Disclosures: Paolo Angeli – Advisory Committees or Review Panels:

Disclosures: Paolo Angeli – Advisory Committees or Review Panels: Sequana Medica XL765 in vitro The following people have nothing to disclose: Alberto Ferrarese, Alberto

Zanetto, Edoardo Casiglia, Silvano Fasolato, Giovanni Boschetti, Kryssia I. Rodriguez, Elena Nadal, Ilaria Bortoluzzi, Francesco P. Russo, Giacomo Germani, Patrizia Burra, Marco Senzolo BACKGROUND In presence of bacterial resistance and/or failure of first-line antibiotic therapy, ceftriaxone, has poor outcome in patients with SBP. Carbepenems, are often used emperically and may lead to unwarranted drug resistance. The comparative efficacy & safety of Cefepime, compared to car-bepenems is not known in such difficult to treat SBP (DTT-SBP) patients. Such data may prevent emergence of carbanemase resistant strains and develop practice guidelines. PATIENTS Selinexor research buy & METHODS This open label randomized trial (September 2012-December 2013) [Clinical trials- NCT01852630] included decompensated cirrhotics with DTT-SBP, defined as i). hospital acquired SBP (> 48 h of admission), ii). microbial resistance or inadequate response to first-line antibiotic (reduction in ANC by < 25% at 48 h), or iii). recurrence of SBP. These patients were randomized to

Cefepime IV 1g t.i.d (Gr A) or Imipenem IV 1g t.i.d (Gr.
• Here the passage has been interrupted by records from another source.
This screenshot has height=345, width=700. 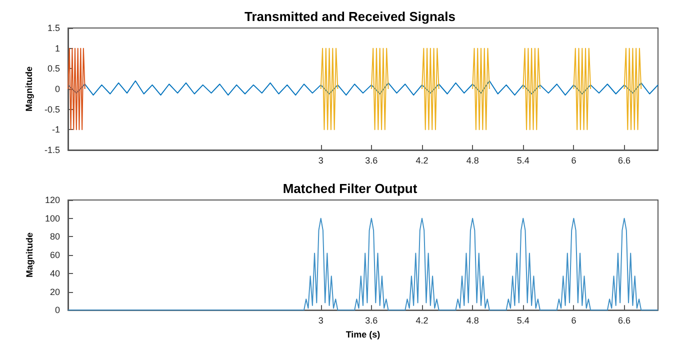 I want to click on y-tick-label: 80, so click(x=55, y=237).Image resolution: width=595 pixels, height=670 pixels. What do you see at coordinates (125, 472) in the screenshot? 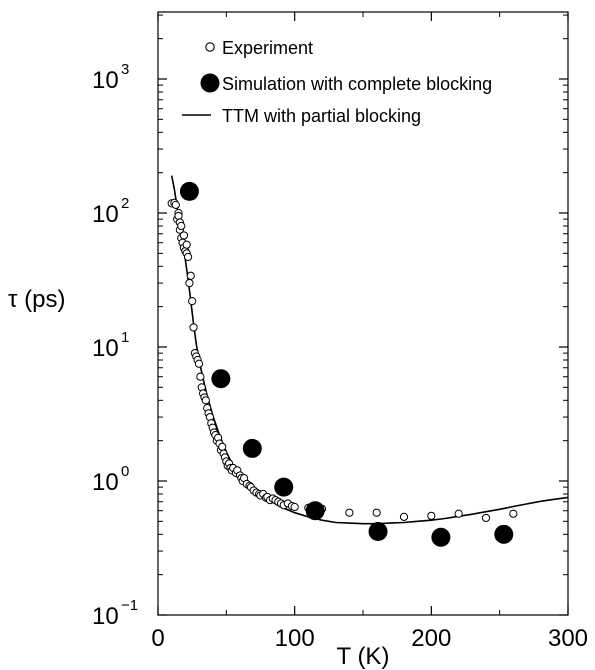
I see `y-tick-exponent: 0` at bounding box center [125, 472].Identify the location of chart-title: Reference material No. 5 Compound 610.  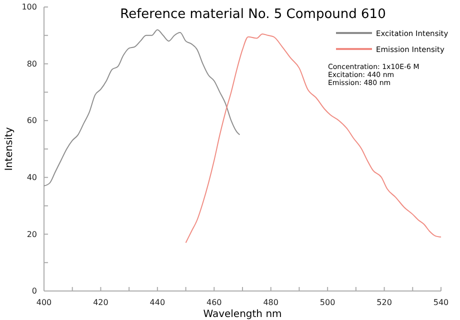
(253, 14).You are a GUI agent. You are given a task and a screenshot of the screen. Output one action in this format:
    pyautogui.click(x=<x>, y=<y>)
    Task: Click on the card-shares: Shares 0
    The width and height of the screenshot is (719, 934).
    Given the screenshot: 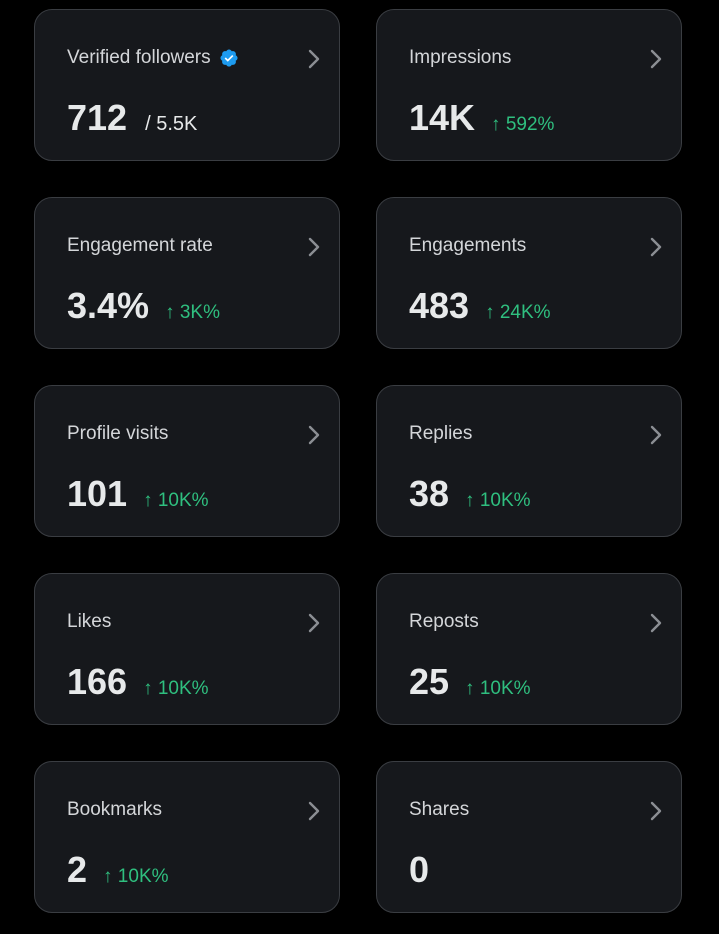 What is the action you would take?
    pyautogui.click(x=529, y=837)
    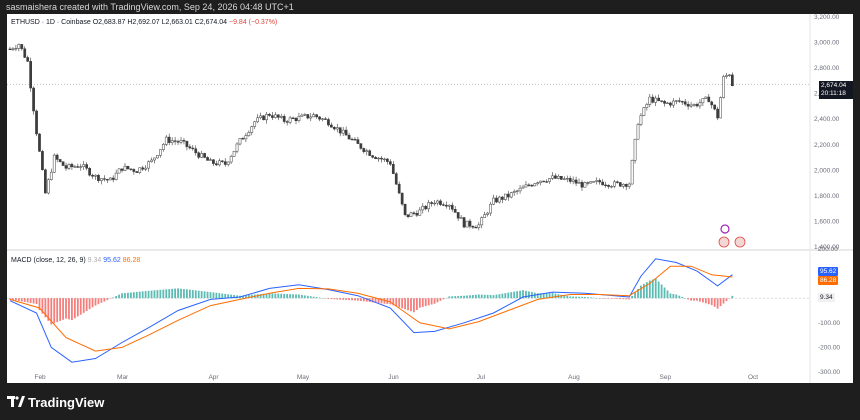 The height and width of the screenshot is (420, 860). What do you see at coordinates (48, 260) in the screenshot?
I see `macd-name: MACD (close, 12, 26, 9)` at bounding box center [48, 260].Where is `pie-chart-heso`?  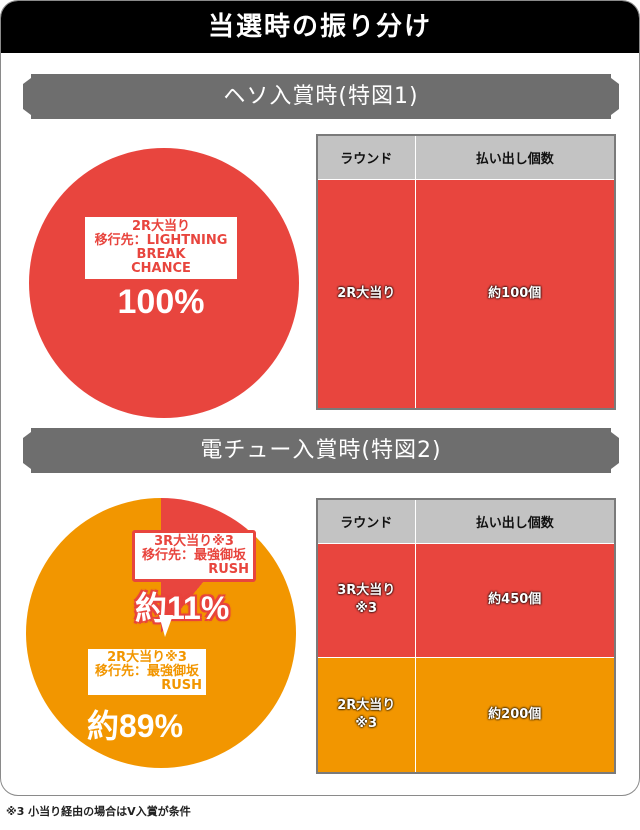
pie-chart-heso is located at coordinates (164, 283). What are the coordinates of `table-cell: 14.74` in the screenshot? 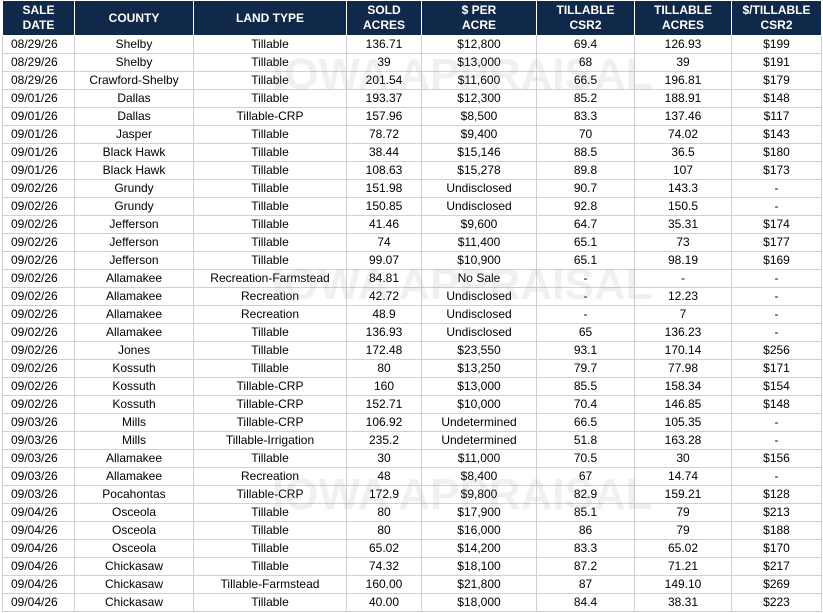 It's located at (683, 476).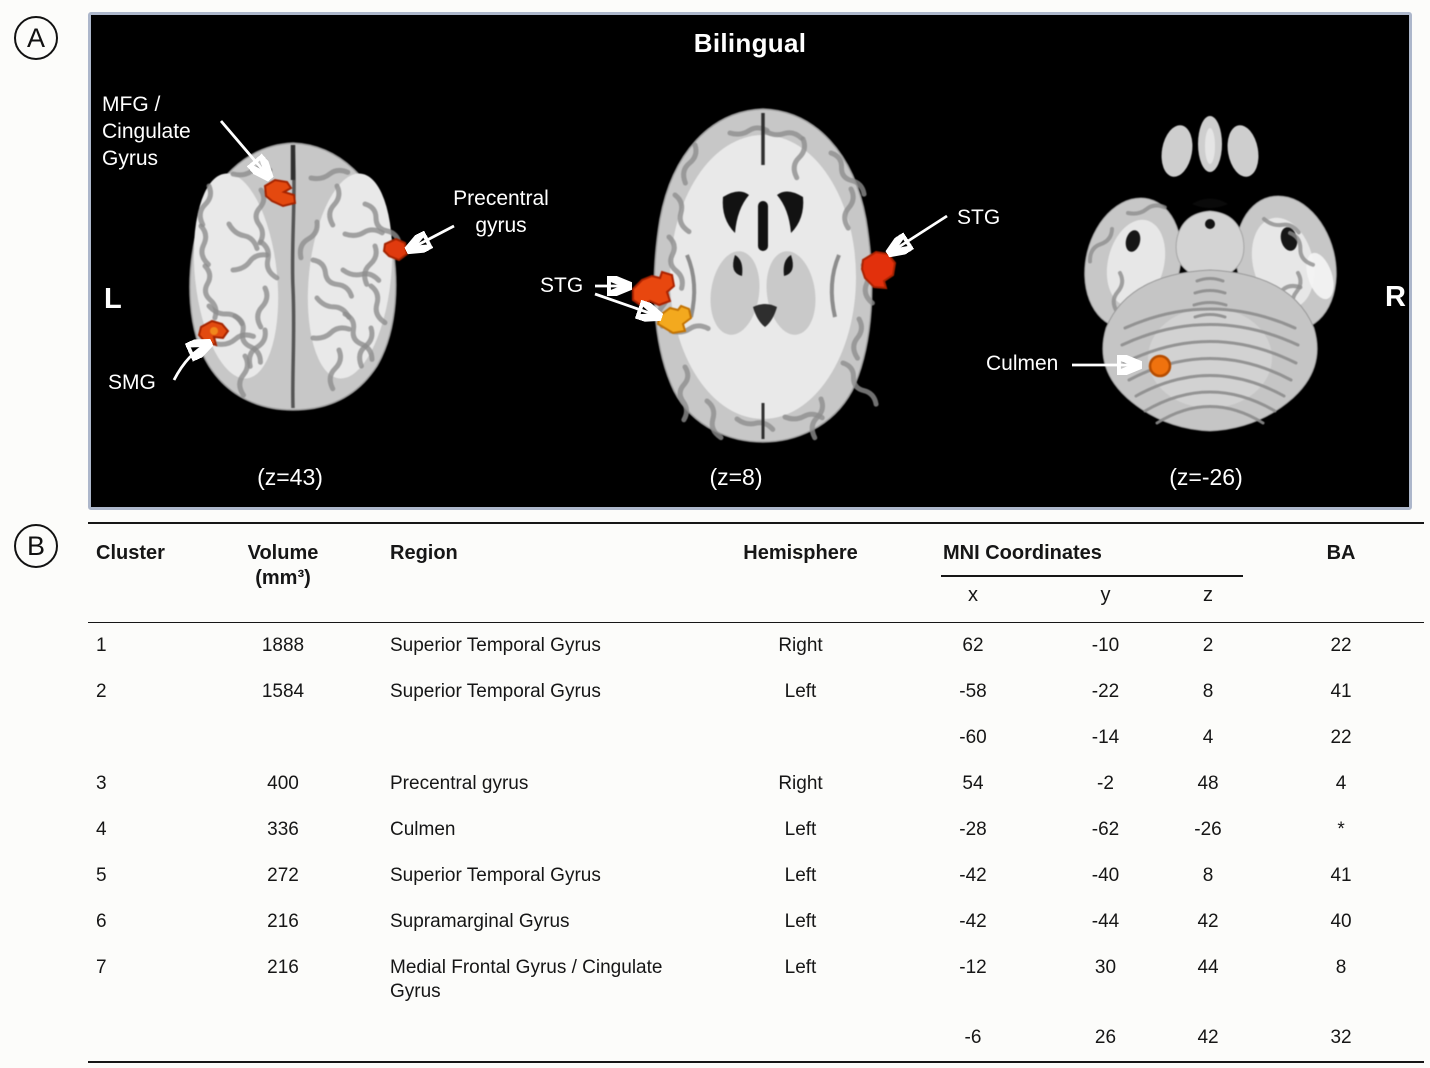  What do you see at coordinates (800, 553) in the screenshot?
I see `col-header-hemisphere: Hemisphere` at bounding box center [800, 553].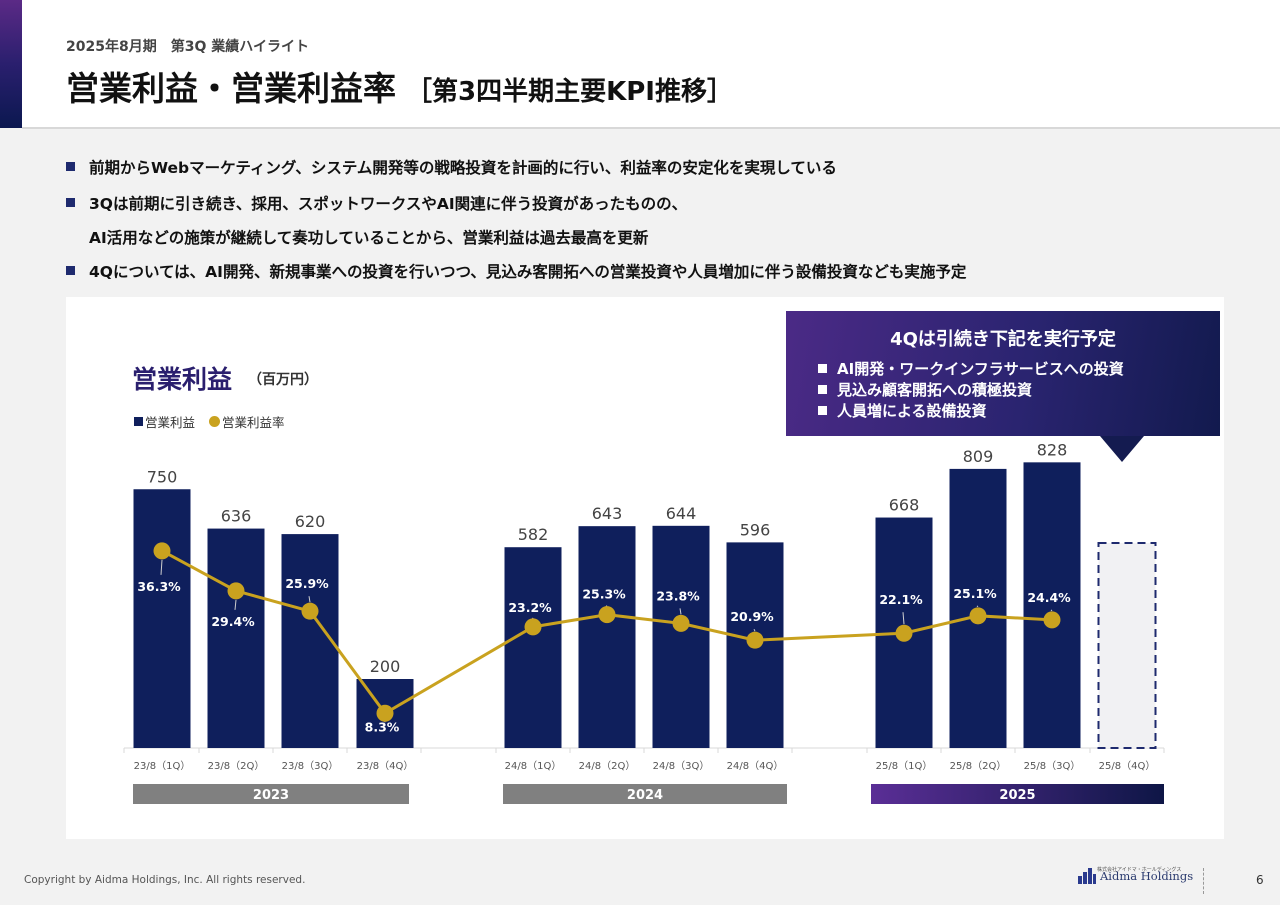 The height and width of the screenshot is (905, 1280). I want to click on x-axis-category-label: 25/8（3Q）, so click(1052, 766). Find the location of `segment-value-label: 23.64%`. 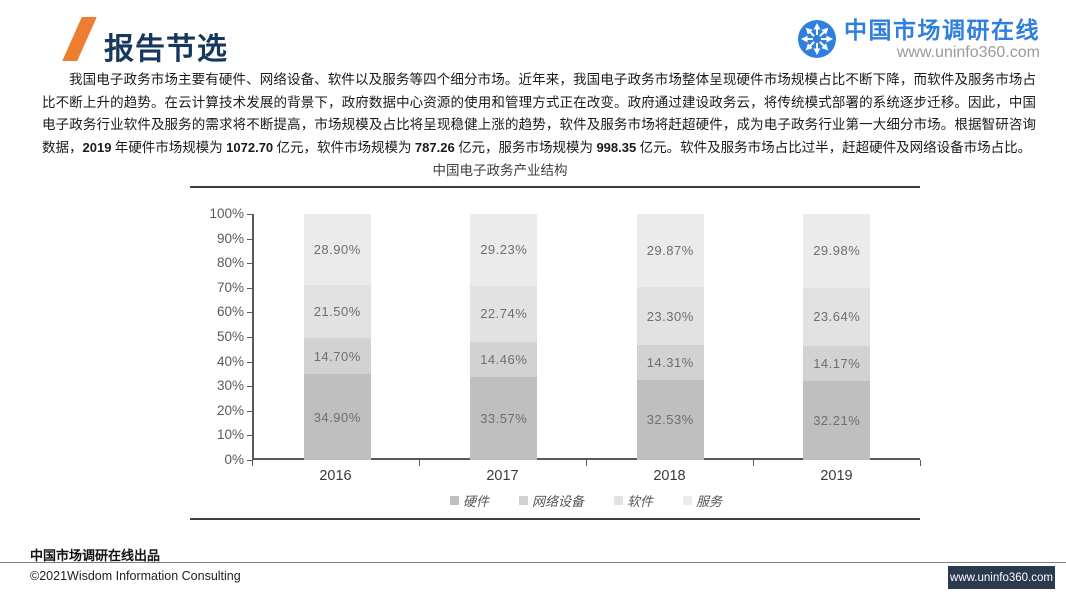

segment-value-label: 23.64% is located at coordinates (837, 317).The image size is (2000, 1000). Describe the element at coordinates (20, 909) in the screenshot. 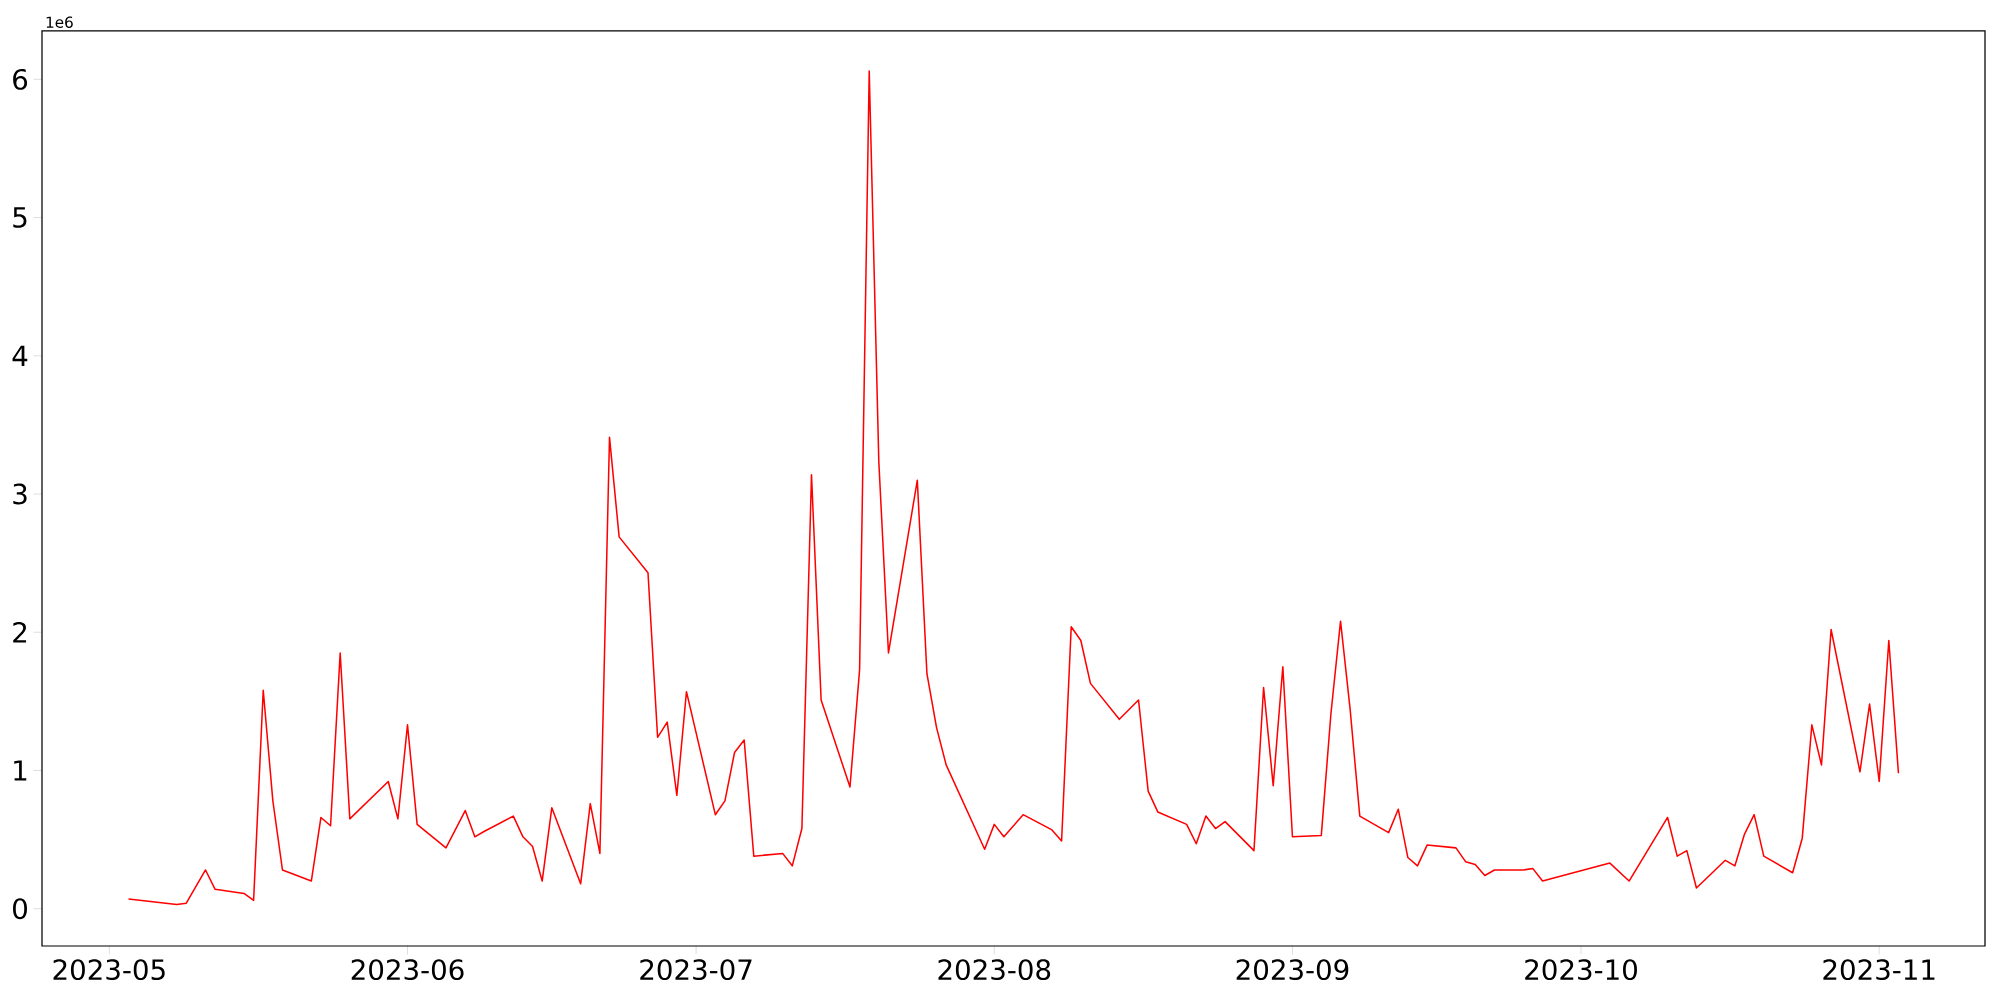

B). Diagnostic paracentesis was done at baseline and response tap at 48 h & 5 days for early response (reduction in ANC by > 25% and negative cultures at 48 h) or resolution of SBP (< 250 cu/mm. ANC at day 5) [primary end point]. Persistence of SBP at day 5 constituted treatment failure. Secondary end-point was survival at 3 month. RESULTS Of 957 diagnostic paracentesis among 1200 admitted decompensated cirrhotics, 253 (26.4%) had SBP. 175 (69.2%) with DTT-SBP received Cefepime (Gr..A;n-88) or Imipenem (Gr. B;n-87). Their baseline demographics, etiology, clinical, disease severity and ascitic fluid parameters

selleck kinase inhibitor were comparable. Main cause of DTT-SBP was resistance to first-line antibiotics (39% Gr.A and 48% Gr.B). Both early response (58.6% Gr. A vs. 51.7% Gr. B; p-0.36) and SBP resolution rates (65.5% vs. 60.9%; p-0.53) were comparable, no difference in mortality at week 2, month 1 & 3 (38.6% vs. 37.9%; p-0.92). Early response at 48 h (associated with absence of AKI & septic shock) was only independent predictor of SBP resolution(Odd’s ratio-18.95). Progression of HE & progressive /persistant AKI predicted high mortality & treatment failure. Hospital acquired DTT-SBP had higher mortality than others (39.7% vs.17.3%;p<0.01). Septic shock was main pretermi-nal event (32.3% Gr.A vs.35.6% Gr.B). Patients who died had higher MELD (28 vs 24) and lower SBP resolution rate (p-0.001). Baseline AKI (OR-5.3), pneumonia(OR-7.1),septic shock (OR-6.4) and failure of SBP resolution (OR-14.3) were independent predictors of 3 month mortality.